• _Exercise material_:

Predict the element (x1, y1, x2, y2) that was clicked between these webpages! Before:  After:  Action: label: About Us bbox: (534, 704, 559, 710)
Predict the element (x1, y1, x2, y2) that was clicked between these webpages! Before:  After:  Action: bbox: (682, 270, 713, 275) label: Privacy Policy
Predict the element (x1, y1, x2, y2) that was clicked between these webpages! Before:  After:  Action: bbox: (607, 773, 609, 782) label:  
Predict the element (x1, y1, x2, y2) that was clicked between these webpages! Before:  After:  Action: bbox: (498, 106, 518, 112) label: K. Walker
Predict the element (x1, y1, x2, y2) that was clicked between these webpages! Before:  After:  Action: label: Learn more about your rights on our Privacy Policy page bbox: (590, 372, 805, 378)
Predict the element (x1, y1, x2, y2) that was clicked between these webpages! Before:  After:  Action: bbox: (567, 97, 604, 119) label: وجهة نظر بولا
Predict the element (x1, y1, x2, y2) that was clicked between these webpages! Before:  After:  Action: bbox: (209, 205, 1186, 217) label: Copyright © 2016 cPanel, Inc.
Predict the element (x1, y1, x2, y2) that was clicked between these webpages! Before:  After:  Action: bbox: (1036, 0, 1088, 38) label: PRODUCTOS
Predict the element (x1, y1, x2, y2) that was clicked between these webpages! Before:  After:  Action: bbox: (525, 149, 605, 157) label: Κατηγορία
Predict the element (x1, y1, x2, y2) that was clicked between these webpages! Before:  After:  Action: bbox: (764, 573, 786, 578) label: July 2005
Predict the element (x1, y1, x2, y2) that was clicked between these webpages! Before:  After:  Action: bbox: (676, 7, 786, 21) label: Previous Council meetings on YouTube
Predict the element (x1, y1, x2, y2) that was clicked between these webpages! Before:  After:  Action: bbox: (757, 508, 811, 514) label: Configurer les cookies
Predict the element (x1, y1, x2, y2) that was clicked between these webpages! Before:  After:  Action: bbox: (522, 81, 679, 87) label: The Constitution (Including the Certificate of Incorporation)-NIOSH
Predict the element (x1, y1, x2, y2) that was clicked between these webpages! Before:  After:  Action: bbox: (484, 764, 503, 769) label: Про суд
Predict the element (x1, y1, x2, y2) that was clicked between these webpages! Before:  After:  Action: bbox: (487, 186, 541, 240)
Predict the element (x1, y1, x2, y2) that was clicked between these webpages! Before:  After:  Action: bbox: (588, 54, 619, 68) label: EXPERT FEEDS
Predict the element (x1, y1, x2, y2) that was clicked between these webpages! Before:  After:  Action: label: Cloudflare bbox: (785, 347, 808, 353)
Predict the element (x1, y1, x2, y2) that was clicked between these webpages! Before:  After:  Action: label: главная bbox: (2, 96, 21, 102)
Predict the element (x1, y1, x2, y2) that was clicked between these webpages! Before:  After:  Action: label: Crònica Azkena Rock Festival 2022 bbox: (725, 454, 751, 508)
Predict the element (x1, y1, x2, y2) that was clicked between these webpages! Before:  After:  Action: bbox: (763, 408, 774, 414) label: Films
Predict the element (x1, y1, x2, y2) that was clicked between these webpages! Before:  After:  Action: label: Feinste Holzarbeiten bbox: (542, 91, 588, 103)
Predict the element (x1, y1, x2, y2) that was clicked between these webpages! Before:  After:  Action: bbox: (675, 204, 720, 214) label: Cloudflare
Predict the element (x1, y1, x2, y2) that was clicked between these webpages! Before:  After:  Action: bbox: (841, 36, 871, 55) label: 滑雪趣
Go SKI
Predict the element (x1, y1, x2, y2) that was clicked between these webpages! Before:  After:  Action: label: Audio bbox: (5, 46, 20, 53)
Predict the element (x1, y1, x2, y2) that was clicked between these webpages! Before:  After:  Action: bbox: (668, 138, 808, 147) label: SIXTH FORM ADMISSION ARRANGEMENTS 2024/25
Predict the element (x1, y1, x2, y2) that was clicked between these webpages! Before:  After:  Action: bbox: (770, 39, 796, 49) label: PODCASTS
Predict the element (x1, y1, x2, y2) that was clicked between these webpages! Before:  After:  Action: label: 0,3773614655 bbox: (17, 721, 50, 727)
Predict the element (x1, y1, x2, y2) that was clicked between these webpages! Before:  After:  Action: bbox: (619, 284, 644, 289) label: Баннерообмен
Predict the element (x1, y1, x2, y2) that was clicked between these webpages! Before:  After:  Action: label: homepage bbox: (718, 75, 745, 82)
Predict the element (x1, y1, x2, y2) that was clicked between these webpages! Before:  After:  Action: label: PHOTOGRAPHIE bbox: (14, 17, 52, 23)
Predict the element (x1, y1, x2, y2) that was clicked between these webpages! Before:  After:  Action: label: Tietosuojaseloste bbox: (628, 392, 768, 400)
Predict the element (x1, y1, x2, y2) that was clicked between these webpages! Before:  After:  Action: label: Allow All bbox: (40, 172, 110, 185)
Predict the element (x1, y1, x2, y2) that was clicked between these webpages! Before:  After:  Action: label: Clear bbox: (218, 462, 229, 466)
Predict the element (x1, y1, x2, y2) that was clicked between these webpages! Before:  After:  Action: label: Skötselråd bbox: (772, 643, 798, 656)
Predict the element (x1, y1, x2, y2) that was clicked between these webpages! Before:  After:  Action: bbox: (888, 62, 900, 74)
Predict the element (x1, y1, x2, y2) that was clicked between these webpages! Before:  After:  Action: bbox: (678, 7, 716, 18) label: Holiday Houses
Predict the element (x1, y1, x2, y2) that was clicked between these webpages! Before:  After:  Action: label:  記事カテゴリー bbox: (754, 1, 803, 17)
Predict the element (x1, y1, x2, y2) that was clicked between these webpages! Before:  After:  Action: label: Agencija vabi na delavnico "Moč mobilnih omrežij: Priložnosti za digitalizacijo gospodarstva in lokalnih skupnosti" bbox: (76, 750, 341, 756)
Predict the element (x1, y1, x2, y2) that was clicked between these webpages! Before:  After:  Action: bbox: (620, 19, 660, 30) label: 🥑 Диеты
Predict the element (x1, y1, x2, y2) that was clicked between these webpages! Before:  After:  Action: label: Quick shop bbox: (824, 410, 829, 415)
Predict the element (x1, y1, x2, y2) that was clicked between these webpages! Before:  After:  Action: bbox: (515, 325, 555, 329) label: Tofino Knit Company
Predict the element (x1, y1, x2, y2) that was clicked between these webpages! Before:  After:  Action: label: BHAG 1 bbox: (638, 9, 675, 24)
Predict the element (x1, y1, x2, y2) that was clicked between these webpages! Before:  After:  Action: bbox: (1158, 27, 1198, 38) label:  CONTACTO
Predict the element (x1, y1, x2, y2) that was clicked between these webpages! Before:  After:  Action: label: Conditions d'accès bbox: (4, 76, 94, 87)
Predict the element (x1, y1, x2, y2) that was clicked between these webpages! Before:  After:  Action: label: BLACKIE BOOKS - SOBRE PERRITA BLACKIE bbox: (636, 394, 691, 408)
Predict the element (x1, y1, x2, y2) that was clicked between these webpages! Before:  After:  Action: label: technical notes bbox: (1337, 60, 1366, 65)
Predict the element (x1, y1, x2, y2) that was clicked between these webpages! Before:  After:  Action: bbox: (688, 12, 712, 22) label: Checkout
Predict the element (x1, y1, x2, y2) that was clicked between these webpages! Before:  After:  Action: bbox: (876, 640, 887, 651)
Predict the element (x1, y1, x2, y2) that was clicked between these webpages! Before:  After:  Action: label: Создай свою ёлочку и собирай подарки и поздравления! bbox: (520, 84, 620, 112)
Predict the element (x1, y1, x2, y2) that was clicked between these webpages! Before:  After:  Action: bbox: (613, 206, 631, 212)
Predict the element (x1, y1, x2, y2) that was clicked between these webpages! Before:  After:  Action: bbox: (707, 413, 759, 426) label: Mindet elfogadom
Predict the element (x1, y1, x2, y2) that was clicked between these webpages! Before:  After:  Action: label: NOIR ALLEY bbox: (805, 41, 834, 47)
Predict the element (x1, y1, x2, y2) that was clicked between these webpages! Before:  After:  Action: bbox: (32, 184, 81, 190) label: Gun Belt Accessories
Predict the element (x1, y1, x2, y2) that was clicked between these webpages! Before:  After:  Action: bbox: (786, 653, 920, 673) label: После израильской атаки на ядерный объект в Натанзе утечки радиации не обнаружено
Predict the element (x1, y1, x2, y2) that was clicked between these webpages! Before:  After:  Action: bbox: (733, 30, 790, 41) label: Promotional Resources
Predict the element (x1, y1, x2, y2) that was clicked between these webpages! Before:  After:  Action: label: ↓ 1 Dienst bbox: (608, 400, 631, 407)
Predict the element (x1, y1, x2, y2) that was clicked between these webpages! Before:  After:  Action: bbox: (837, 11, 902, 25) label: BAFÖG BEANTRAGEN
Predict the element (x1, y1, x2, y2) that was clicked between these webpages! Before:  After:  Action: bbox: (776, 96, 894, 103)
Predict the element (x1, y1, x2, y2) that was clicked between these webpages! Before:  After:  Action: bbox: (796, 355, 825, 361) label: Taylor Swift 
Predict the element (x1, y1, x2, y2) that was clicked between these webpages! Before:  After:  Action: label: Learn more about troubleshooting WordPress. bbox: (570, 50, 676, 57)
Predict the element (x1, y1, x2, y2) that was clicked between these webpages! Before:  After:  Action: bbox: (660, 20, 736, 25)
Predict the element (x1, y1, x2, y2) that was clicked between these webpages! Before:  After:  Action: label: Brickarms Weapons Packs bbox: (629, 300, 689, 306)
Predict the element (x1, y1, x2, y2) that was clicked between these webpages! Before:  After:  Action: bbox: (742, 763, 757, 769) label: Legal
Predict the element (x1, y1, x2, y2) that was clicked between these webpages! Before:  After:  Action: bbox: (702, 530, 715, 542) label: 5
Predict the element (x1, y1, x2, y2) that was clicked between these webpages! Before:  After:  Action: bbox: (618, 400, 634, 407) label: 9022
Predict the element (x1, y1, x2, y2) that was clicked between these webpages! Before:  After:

• _Given request_:
Present the listing lines from the line with "label: Про суд" to the line with "347, 808, 353)", both included, as a Markdown table with the columns No. and Text. Give each line its own numbered row and leave out blank lines.

• _The solution_:
| No. | Text |
|---|---|
| 1 | Predict the element (x1, y1, x2, y2) that was clicked between these webpages! Before:  After:  Action: bbox: (484, 764, 503, 769) label: Про суд |
| 2 | Predict the element (x1, y1, x2, y2) that was clicked between these webpages! Before:  After:  Action: bbox: (487, 186, 541, 240) |
| 3 | Predict the element (x1, y1, x2, y2) that was clicked between these webpages! Before:  After:  Action: bbox: (588, 54, 619, 68) label: EXPERT FEEDS |
| 4 | Predict the element (x1, y1, x2, y2) that was clicked between these webpages! Before:  After:  Action: label: Cloudflare bbox: (785, 347, 808, 353) |